Basalt Studio logo
Basalt Studio.Basalt Studio.
Back

How to extract data from PDF to Excel/Spreadsheet: Advance parsing with n8n.io and LlamaParse

Eliott Ardisson

Eliott Ardisson

Founder & CEO - Basalt Studio

Updated
tutorials

Learn how to automate PDF-to-spreadsheet extraction using n8n and LlamaParse — a practical guide for SMBs processing invoices, contracts, and reports at scale.

ai agents
automation
programmatic

TL;DR

  • LlamaParse uses large language models to understand document structure, making it significantly more reliable than character-level OCR for tabular data in PDFs.
  • Combining LlamaParse with n8n gives you a flexible, automatable pipeline: ingest a PDF, parse it, extract structured data with an AI model, and write it to a spreadsheet.
  • The workflow handles invoices, financial reports, contracts, and forms — any document where data relationships matter and manual copying is a bottleneck.
  • Error handling and rate limit management are the two most common points of failure in production; this guide covers both.
  • The stack is accessible for SMBs: n8n’s self-hosted option is free, LlamaParse has a generous free tier, and the Claude or OpenAI API costs cents per document at typical volumes.

The Actual Problem This Solves

If you run a 20-person accounting practice, a mid-size real estate brokerage, or a recruitment agency, you probably have someone on your team whose job includes copying numbers from PDFs into spreadsheets. Not because it’s a good use of their time. Because no one has set up a better system yet.

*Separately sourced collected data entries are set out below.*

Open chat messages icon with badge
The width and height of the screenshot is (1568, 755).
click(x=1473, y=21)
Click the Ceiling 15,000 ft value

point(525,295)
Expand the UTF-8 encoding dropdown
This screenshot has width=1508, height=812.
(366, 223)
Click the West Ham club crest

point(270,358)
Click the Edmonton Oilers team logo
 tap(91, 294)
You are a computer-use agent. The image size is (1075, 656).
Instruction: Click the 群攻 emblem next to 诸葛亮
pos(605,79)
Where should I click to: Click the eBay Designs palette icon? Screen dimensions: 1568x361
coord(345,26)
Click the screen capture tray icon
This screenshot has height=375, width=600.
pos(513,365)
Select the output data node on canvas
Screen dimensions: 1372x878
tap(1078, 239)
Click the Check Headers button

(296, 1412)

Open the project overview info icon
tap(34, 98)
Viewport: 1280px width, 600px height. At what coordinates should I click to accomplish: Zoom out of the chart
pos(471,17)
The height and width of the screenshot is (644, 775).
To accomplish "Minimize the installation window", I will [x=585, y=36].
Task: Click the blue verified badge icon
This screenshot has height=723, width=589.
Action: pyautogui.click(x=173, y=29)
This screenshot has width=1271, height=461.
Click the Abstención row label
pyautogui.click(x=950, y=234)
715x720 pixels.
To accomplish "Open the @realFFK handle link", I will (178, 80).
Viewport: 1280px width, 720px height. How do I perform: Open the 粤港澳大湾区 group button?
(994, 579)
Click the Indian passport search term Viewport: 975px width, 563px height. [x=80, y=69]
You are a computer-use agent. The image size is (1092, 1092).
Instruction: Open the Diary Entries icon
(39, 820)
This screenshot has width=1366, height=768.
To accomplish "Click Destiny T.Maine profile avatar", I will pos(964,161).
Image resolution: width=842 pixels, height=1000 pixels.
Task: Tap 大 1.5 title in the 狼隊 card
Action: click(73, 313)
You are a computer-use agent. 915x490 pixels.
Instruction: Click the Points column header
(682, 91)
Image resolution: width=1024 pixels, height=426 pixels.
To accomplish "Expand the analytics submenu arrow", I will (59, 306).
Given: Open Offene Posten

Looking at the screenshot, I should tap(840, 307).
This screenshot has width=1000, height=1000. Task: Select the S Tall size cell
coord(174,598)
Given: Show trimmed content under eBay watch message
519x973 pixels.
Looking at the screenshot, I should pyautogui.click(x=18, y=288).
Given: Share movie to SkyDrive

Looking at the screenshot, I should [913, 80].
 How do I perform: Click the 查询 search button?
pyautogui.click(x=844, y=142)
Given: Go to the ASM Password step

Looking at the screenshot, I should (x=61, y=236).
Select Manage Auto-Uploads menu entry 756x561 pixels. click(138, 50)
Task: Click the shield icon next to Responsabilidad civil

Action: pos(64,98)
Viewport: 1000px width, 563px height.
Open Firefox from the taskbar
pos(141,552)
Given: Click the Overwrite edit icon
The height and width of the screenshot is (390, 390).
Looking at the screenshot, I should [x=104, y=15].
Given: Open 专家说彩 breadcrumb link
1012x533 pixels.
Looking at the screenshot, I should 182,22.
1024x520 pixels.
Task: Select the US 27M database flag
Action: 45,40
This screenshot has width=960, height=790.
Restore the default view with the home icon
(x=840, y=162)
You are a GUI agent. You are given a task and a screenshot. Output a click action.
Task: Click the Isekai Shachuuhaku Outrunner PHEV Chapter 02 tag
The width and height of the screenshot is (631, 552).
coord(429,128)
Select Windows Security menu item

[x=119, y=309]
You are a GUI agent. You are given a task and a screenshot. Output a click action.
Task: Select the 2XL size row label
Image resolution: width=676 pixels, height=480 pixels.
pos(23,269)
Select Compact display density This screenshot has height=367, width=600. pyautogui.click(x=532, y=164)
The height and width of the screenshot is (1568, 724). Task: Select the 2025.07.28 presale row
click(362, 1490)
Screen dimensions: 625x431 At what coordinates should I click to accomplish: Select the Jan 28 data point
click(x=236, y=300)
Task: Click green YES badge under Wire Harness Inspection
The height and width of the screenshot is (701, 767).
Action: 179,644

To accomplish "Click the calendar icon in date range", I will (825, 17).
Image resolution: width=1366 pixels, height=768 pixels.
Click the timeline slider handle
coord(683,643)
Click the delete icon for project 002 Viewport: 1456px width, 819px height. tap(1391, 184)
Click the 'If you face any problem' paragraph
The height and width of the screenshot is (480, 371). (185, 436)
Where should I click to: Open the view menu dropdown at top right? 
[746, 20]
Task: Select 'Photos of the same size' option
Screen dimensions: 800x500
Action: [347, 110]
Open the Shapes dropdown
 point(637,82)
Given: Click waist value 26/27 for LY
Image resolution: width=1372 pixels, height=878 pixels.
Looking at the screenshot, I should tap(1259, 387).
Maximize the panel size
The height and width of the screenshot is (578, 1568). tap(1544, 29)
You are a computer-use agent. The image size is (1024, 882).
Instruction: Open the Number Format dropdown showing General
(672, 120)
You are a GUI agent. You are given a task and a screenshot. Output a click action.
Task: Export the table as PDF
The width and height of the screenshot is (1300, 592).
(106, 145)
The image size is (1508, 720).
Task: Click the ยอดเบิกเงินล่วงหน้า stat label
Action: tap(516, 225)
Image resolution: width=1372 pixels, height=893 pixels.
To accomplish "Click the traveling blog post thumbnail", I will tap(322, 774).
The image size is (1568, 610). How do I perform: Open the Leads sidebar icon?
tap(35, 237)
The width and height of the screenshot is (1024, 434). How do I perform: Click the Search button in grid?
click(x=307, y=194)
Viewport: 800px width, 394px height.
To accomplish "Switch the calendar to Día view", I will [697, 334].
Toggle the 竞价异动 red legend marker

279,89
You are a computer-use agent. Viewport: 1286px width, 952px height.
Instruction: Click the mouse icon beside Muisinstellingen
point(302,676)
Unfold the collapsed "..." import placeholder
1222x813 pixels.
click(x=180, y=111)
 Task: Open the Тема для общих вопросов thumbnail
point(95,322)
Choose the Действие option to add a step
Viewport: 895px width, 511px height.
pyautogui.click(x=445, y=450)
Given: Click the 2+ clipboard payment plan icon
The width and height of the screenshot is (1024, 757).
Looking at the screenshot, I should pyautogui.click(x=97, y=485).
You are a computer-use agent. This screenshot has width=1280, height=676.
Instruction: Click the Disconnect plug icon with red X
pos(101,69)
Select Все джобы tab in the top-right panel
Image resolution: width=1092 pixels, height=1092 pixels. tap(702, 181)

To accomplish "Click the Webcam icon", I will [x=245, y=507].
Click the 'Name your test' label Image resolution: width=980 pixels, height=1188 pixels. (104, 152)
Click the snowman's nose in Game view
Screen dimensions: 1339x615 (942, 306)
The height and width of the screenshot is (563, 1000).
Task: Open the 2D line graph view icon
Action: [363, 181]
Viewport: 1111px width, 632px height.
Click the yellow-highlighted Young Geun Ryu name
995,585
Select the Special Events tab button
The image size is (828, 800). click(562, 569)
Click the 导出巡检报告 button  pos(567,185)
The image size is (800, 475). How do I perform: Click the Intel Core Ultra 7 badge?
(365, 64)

PDF data extraction sounds like a solved problem. It isn’t. Basic export tools handle clean, single-page documents reasonably well. They fall apart on multi-page tables, inconsistent formatting, scanned files, or documents where the same field appears in different positions depending on the vendor or source.

This guide walks through a production-viable approach: LlamaParse for document parsing, n8n for workflow automation, and an AI model (Claude or GPT-4) for structured data extraction. The result is a pipeline that processes a typical business document in two to four minutes, with meaningful accuracy on tables, line items, dates, and totals.


Why LlamaParse Instead of Standard OCR

Traditional OCR reads text as a sequence of characters. It does not understand that the number in column three, row seven belongs to the label in column one of that same row. When a table spans two pages or a column shifts position between documents, standard OCR either mangles the output or loses relationships entirely.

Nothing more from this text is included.